Мои собеседницы дружно засмеялись. 

— Алекс, — может, ты нам еще что-нибудь расскажешь из эпоса, у тебя хорошо, получается, — попросила Тууликки. 

— Хм, давайте, я вам лучше расскажу стихотворение нашего поэта Валерия Брюсова, «Лесная Дева», этот стих очень подходит для Тууликки, когда-то в школе я перевел его на финский язык для одной девушки карелки, конечно, очень старался, много раз переделывал, но мой перевод все же далек от оригинала, поэтому сильно не ругайте. 

Встав, я принялся читать стихотворение, удивляясь тому, что слова так легко приходят из памяти, все же последний раз я его читал Лиде Ермолаевой больше шестидесяти лет назад.

На перекрестке, где сплелись дороги, Я встретил девушку: в сверканьи глаз Ее — был смех, но губы были строги.
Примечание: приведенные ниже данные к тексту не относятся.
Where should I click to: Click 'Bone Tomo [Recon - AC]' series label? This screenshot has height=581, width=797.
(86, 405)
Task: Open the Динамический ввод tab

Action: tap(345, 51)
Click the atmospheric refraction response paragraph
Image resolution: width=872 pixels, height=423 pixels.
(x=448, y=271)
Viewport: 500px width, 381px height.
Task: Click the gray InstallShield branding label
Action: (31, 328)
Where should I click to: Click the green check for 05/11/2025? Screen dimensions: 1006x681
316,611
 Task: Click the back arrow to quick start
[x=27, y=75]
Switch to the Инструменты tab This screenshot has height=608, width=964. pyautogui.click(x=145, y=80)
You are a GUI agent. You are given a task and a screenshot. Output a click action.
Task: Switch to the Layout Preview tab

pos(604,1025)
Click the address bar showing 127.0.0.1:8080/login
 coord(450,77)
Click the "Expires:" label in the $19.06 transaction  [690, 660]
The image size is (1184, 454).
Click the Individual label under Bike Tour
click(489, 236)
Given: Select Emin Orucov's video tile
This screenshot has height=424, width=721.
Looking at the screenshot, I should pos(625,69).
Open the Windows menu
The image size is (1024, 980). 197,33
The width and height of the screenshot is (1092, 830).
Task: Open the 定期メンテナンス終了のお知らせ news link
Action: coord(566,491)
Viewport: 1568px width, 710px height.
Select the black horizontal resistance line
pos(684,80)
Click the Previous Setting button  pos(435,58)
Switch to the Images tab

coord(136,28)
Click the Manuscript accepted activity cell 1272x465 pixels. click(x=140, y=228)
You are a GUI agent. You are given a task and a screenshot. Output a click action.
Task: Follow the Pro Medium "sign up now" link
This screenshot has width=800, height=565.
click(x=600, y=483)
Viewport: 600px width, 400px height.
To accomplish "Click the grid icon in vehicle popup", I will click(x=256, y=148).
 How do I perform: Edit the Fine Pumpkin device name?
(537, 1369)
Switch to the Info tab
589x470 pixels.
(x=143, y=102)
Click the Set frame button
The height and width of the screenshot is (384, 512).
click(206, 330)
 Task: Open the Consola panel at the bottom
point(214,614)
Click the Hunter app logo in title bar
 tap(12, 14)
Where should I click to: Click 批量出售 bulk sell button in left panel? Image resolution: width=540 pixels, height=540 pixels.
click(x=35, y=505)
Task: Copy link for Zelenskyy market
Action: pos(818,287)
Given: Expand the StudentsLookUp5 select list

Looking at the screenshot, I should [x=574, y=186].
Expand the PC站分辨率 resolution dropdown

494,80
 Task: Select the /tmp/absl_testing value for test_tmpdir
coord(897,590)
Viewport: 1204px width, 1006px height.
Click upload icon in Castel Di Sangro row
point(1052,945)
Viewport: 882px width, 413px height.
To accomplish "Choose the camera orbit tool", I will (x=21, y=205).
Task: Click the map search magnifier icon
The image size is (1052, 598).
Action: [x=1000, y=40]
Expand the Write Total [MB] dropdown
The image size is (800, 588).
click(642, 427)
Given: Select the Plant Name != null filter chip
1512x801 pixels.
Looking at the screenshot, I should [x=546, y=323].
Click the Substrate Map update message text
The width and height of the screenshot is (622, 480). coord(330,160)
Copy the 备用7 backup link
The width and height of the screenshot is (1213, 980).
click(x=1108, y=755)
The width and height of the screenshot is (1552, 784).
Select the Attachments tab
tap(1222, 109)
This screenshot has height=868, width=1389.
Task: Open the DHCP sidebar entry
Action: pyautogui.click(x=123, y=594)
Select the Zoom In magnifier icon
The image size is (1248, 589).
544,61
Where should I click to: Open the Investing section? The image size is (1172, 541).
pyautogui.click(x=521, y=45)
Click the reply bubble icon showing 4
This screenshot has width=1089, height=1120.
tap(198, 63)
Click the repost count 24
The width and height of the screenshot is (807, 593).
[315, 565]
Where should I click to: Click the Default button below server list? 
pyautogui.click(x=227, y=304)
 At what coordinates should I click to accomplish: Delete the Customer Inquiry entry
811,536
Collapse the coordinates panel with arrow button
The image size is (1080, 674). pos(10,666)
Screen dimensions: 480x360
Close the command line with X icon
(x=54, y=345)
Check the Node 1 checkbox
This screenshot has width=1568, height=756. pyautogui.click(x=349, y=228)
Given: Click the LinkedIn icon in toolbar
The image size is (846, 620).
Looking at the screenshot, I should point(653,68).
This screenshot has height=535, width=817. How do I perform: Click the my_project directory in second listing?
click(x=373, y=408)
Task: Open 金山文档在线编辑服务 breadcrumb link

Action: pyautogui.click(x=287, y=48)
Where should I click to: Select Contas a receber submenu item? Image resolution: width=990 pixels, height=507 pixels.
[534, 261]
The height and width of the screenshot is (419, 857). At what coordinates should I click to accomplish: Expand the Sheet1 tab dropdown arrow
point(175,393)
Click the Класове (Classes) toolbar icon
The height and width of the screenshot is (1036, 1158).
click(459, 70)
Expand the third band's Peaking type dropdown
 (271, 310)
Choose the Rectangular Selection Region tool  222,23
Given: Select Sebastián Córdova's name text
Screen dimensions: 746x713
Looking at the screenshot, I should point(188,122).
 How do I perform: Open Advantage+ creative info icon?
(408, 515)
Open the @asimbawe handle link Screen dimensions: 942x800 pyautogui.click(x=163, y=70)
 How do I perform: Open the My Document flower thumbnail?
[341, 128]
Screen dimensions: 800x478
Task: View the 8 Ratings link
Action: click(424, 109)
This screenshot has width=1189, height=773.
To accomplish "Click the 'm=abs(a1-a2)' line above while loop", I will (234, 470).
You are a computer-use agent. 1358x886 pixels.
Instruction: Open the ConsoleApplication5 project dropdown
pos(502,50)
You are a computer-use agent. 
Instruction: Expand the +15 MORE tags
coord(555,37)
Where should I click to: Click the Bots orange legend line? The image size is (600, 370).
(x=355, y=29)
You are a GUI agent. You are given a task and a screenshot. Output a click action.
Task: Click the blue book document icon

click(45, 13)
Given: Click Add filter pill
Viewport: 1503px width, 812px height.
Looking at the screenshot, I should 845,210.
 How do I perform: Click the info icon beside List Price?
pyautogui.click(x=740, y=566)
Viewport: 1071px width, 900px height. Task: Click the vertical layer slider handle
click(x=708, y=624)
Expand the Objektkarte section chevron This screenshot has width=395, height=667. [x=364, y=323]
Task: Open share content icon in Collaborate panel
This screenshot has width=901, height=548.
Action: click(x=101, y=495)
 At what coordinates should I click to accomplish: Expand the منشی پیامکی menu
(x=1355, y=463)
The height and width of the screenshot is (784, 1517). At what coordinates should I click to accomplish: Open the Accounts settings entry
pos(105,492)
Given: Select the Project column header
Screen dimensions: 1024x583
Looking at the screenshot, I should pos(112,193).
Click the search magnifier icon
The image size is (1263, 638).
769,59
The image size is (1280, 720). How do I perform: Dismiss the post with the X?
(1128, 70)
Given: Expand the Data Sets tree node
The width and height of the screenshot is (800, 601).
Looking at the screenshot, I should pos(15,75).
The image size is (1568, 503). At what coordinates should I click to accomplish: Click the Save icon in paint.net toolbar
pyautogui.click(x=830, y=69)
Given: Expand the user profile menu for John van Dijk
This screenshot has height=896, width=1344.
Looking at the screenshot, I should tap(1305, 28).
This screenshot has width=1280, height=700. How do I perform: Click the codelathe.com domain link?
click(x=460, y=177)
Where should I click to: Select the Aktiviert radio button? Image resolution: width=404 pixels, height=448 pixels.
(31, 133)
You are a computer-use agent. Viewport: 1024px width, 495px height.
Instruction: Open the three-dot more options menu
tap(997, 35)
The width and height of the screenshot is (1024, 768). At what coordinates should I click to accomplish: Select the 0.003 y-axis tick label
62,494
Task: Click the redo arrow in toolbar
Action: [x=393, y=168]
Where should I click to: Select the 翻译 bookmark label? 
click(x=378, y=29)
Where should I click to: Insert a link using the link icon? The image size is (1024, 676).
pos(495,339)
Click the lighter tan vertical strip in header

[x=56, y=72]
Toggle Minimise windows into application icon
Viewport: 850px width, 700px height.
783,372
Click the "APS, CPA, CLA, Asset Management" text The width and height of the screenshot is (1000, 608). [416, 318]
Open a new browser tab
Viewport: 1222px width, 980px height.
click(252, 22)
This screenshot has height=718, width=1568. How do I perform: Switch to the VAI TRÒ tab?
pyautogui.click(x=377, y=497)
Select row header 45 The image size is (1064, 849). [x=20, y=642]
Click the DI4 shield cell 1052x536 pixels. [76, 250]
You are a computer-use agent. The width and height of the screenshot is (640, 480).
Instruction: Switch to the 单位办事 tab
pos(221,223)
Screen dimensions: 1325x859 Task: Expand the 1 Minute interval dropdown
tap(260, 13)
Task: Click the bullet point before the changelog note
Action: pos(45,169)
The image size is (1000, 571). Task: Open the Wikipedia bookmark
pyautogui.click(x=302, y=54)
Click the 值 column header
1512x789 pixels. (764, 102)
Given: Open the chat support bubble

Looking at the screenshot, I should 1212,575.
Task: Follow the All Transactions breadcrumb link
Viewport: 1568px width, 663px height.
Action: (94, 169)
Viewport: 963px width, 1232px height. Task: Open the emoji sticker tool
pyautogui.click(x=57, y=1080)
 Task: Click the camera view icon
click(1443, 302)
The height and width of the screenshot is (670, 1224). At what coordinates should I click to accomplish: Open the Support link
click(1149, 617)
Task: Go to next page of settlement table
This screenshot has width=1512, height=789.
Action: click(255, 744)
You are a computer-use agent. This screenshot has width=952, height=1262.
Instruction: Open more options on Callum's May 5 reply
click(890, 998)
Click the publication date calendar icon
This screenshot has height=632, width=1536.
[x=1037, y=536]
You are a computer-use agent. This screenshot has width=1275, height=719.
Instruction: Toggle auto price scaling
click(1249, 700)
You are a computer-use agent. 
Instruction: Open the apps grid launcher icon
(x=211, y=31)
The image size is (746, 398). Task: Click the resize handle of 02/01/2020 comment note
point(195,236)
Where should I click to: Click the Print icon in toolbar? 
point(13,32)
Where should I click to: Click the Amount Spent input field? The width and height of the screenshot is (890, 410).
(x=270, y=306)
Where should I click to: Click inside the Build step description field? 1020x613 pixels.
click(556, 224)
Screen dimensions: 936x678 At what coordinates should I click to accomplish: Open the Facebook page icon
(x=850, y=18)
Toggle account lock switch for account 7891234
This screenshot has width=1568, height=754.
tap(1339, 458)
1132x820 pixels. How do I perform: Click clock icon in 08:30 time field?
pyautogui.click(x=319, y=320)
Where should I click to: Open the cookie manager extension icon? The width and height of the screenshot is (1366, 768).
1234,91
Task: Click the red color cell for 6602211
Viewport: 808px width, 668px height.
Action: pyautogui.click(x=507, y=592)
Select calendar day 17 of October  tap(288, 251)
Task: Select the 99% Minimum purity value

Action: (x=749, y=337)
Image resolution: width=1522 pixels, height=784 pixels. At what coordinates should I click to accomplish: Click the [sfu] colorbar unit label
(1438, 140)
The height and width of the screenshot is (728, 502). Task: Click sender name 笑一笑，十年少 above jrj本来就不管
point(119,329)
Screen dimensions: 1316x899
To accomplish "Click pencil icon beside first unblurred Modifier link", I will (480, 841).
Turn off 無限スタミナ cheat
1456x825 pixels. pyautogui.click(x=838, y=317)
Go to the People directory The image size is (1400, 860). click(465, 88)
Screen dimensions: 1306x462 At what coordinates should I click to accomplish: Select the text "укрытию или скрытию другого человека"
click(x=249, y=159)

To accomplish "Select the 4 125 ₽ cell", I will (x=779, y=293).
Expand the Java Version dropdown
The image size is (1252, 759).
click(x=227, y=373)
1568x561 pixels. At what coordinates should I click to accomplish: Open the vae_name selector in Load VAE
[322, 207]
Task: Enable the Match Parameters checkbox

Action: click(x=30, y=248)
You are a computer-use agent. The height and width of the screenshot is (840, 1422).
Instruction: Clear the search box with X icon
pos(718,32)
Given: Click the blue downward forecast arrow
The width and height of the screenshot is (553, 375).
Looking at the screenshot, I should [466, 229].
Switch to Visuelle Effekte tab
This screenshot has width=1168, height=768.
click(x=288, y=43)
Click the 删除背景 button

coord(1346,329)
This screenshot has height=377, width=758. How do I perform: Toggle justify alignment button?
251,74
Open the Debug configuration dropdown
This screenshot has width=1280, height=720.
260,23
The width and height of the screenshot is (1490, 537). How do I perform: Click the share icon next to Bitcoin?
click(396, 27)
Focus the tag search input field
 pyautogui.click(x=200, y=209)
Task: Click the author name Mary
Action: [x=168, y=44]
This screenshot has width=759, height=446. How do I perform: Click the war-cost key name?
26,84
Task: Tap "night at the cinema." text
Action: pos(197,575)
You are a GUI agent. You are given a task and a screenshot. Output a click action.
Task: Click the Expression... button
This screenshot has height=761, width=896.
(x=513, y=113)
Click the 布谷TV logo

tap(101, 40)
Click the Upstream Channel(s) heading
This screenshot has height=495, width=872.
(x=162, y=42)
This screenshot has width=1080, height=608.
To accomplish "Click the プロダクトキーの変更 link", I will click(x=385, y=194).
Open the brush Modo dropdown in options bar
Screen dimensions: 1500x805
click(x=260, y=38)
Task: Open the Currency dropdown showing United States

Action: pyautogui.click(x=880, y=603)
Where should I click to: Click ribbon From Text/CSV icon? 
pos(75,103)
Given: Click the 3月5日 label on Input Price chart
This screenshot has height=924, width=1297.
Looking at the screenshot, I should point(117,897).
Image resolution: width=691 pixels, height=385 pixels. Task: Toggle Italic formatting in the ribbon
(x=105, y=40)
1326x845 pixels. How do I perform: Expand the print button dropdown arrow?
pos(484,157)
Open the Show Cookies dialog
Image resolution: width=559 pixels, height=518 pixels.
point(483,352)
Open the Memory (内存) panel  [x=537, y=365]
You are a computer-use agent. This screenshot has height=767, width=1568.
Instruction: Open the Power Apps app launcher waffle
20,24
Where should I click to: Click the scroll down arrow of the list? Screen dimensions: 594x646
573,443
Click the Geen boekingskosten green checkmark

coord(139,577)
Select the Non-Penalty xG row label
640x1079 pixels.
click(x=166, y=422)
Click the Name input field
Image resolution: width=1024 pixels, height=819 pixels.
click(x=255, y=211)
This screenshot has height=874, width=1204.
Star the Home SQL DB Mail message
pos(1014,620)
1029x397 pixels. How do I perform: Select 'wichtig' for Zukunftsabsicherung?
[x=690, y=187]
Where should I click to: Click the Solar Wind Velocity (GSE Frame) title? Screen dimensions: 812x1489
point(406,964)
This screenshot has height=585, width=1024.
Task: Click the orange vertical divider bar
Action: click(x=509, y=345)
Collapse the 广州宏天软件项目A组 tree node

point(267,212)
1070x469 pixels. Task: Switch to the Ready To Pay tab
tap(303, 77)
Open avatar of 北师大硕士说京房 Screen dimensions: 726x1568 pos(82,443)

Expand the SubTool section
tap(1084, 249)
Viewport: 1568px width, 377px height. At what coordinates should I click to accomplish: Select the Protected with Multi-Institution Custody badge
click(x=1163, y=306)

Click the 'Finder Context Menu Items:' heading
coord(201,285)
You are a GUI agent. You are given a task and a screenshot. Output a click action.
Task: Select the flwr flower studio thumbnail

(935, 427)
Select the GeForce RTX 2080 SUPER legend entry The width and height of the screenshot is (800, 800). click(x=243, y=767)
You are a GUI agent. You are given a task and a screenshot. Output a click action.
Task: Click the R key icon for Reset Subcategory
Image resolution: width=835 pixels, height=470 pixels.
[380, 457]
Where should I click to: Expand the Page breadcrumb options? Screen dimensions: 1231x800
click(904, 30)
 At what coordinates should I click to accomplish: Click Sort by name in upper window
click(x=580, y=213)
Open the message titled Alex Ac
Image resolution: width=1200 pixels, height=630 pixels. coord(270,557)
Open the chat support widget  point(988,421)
Горящий, яркий вечер быстро гас, Лазурь увлаживалась тихим светом, Неслышно близился заветный час. Мне, сделав знак с насмешкой иль приветом, Безвестная сказала мне: «Ты мой!», Но взор ее так ласков был при этом, Что я за ней пошел тропой лесной, Покорный странному ее влиянью.  На ветви гуще падал мрак ночной… Все было смутно шаткому сознанью, Стволы и шелест, тени и она, Вся белая, подобная сиянью.  Манила мгла в себя, как глубина; Казалось мне, я падал с каждым шагом, И, забываясь, жадно жаждал дна.  Тропа свивалась долго над оврагом, Где слышался то робкий смех, то вздох, Потом скользнула вниз, и вдруг зигзагом, Руслом ручья, который пересох, Нас вывела на свет, к поляне малой, Где черной зеленью стелился мох. И девушка, смеясь, недвижно стала, Среди высоких илистых камней, И, молча, подойти мне указала. Приблизился я, как лунатик, к ней, И руки протянул, и обнял тело, Во храме ночи, во дворце теней. Она в глаза мне миг один глядела И, — прошептав холодные слова: «Отдай мне душу», — скрылась тенью белой. Вдруг стала ночь таинственно мертва. Я был один на блещущей поляне, Где мох чернел и зыблилась трава… И до утра я проблуждал в тумане, По жуткой чаще, по чужим тропам, Дыша, в бреду, огнем воспоминаний. И на рассвете как, не знаю сам, Пришел я вновь к покинутой дороге, Усталый, на землю упал я там.  И вот я жду в томленьи и в тревоге (А солнце жжет с лазури огневой), Сойдет ли ночь, мелькнет ли облик строгий. Приди! Зови! Бери меня! Я твой!

Когда я закончил чтение слушательницы сидели молча, глядя на меня не моргающими глазами, как будто я их загипнотизировал своими стихами.